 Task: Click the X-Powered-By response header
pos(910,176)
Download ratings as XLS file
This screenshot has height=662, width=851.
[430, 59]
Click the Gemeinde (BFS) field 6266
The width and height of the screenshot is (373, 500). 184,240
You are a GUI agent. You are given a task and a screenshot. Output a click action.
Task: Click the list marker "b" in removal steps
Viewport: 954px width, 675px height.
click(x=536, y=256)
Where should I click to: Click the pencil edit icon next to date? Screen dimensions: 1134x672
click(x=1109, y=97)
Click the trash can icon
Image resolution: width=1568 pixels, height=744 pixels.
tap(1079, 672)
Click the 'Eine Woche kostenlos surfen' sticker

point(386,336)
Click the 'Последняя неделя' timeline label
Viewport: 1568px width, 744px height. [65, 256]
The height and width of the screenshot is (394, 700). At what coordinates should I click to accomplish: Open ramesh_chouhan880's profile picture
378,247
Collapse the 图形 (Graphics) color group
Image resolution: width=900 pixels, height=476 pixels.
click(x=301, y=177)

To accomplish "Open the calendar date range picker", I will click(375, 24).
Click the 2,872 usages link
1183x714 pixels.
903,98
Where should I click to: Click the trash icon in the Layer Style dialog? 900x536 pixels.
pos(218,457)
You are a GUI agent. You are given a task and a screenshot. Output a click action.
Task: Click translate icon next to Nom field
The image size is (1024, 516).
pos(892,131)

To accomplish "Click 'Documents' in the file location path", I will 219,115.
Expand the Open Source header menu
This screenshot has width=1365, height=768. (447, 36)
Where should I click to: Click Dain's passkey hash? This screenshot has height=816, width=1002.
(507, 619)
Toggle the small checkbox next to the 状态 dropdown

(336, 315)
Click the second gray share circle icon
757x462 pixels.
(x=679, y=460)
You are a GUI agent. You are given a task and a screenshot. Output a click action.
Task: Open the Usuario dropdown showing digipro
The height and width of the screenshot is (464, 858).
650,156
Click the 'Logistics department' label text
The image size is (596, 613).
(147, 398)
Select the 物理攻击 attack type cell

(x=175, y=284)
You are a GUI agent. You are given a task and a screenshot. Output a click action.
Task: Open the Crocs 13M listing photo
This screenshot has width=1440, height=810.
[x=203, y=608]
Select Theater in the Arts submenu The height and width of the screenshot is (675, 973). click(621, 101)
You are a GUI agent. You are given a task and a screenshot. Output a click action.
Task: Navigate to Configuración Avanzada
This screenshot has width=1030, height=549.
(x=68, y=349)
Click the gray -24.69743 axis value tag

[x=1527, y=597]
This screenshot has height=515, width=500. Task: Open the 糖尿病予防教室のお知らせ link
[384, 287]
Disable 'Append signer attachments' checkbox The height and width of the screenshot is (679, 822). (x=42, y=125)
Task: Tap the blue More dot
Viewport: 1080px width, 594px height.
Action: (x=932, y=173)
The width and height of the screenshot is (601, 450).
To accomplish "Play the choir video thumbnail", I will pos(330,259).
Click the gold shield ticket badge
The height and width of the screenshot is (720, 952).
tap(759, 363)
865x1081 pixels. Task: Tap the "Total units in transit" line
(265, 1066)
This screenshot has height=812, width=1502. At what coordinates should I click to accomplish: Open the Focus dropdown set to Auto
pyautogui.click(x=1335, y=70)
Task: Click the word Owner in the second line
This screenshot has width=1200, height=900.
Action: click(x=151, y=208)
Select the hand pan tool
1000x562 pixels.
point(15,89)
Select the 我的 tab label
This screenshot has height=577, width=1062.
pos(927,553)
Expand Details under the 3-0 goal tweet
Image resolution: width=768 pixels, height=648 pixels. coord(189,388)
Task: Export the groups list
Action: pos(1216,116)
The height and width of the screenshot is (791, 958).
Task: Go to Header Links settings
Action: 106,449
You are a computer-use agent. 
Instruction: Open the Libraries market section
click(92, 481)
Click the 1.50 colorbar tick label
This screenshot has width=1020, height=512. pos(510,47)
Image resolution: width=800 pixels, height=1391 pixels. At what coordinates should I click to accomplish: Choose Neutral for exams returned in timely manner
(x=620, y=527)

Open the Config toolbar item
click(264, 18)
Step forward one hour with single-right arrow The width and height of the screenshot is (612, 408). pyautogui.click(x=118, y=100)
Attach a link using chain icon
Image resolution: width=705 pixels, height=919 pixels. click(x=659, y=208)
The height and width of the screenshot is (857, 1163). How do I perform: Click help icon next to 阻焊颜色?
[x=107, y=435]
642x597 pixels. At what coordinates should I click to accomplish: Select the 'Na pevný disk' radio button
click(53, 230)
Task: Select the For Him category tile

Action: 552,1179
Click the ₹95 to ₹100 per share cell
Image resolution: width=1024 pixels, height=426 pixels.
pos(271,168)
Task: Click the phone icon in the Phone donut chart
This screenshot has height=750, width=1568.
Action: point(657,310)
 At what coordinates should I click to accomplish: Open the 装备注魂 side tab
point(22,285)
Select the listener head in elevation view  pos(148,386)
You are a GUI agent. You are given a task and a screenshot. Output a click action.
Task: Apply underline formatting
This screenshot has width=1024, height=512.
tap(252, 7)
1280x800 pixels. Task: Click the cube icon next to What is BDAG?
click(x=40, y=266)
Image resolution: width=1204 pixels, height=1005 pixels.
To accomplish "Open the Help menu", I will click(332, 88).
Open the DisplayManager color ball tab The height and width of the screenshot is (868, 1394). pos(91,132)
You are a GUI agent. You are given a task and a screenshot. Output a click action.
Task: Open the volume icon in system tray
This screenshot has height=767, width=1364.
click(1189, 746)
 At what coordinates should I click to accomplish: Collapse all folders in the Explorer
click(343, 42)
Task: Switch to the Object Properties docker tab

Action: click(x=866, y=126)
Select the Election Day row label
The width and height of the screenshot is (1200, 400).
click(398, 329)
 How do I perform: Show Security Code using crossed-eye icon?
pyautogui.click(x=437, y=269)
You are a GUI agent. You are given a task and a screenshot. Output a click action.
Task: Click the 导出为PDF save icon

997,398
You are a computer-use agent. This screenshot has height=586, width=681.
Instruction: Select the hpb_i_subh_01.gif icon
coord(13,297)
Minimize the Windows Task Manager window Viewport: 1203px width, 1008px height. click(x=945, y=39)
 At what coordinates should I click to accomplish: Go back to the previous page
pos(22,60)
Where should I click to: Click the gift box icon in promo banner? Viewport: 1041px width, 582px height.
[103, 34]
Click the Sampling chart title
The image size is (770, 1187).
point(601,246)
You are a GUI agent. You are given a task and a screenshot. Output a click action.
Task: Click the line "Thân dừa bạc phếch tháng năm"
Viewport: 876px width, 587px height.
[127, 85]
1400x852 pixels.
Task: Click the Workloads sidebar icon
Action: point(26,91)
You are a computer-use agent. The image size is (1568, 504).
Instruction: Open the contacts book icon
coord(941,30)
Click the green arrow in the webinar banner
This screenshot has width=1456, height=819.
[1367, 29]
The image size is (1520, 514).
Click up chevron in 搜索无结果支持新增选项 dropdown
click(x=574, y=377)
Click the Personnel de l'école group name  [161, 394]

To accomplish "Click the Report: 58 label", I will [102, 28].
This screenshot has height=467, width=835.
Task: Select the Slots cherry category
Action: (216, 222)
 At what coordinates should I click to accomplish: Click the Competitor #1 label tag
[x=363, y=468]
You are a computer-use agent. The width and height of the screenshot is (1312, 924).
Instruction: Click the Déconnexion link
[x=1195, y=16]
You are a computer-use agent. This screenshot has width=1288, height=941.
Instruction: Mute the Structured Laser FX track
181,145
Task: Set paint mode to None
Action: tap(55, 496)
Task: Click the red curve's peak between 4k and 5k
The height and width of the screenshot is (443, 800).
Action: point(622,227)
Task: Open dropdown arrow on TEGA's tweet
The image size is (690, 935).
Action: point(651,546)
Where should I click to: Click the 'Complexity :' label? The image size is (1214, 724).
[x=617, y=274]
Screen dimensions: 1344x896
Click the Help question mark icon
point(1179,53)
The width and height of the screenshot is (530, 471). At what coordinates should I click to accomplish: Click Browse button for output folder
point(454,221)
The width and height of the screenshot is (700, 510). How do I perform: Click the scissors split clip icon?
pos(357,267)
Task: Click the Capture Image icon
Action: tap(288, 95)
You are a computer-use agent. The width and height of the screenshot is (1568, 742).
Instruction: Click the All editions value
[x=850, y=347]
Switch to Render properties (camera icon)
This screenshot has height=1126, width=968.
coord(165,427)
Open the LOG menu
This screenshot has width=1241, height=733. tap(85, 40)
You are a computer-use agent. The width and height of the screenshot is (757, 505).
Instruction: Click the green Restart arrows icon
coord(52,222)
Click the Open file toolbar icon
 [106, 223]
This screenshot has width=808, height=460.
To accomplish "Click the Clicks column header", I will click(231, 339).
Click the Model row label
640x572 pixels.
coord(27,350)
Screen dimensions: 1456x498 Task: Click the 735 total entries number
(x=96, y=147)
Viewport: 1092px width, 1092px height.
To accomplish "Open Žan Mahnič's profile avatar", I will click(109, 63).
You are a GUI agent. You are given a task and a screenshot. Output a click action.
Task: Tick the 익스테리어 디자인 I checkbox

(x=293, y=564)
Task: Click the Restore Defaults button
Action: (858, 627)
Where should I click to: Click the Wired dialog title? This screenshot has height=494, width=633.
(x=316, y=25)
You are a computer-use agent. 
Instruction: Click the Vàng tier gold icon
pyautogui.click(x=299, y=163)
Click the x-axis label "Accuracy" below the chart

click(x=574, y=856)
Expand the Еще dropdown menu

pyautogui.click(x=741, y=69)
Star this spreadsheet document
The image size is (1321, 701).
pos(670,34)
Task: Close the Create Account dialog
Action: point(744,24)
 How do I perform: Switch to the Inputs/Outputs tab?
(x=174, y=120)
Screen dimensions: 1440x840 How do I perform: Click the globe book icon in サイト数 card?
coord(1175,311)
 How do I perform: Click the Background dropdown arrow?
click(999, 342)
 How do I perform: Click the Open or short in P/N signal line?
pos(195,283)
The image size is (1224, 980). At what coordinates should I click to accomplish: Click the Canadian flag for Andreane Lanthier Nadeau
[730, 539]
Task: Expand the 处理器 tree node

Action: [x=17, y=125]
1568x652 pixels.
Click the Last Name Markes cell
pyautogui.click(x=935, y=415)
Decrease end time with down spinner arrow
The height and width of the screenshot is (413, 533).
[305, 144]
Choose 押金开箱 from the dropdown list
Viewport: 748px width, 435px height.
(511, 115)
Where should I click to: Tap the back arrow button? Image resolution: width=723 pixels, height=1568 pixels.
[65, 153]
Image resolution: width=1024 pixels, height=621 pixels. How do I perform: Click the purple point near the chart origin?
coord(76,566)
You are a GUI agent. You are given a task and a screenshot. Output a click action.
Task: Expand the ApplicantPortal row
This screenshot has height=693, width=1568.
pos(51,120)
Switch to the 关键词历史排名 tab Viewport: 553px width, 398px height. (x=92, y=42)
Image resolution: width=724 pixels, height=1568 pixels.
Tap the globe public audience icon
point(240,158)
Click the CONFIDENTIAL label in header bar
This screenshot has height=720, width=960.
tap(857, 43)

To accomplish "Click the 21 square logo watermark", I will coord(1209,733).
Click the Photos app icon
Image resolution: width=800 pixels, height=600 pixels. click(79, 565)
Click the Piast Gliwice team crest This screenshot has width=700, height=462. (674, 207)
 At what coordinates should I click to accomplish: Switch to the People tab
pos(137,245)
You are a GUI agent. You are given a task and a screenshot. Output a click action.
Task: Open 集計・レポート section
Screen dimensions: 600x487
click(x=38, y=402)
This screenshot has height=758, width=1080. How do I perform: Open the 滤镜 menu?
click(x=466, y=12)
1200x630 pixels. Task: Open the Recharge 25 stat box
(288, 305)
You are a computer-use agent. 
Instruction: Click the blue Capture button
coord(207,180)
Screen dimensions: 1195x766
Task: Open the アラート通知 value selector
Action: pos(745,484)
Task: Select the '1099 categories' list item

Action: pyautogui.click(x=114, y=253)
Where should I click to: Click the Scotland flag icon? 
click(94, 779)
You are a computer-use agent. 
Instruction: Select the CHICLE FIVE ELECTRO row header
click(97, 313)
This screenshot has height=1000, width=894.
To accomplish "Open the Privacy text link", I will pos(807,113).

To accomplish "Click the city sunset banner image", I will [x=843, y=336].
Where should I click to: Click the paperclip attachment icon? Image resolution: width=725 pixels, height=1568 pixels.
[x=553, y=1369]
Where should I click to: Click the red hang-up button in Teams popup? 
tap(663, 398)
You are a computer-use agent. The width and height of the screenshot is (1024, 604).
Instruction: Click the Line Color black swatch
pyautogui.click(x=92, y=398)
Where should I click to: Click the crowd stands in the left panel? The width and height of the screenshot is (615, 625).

+ + + + +

= Work instructions =
Keep only the lines of the listing that contain the word "computer", and copy them.

= Solution to the exercise =
You are a computer-use agent. 
You are a computer-use agent. This screenshot has height=586, width=681.
You are a computer-use agent. The image size is (1568, 504).
You are a computer-use agent. The width and height of the screenshot is (1312, 924).
You are a computer-use agent. This screenshot has width=1288, height=941.
You are a computer-use agent. The width and height of the screenshot is (1568, 742).
You are a computer-use agent. The width and height of the screenshot is (757, 505).
You are a computer-use agent. 
You are a computer-use agent. 
You are a computer-use agent. 
You are a computer-use agent. The width and height of the screenshot is (1024, 604).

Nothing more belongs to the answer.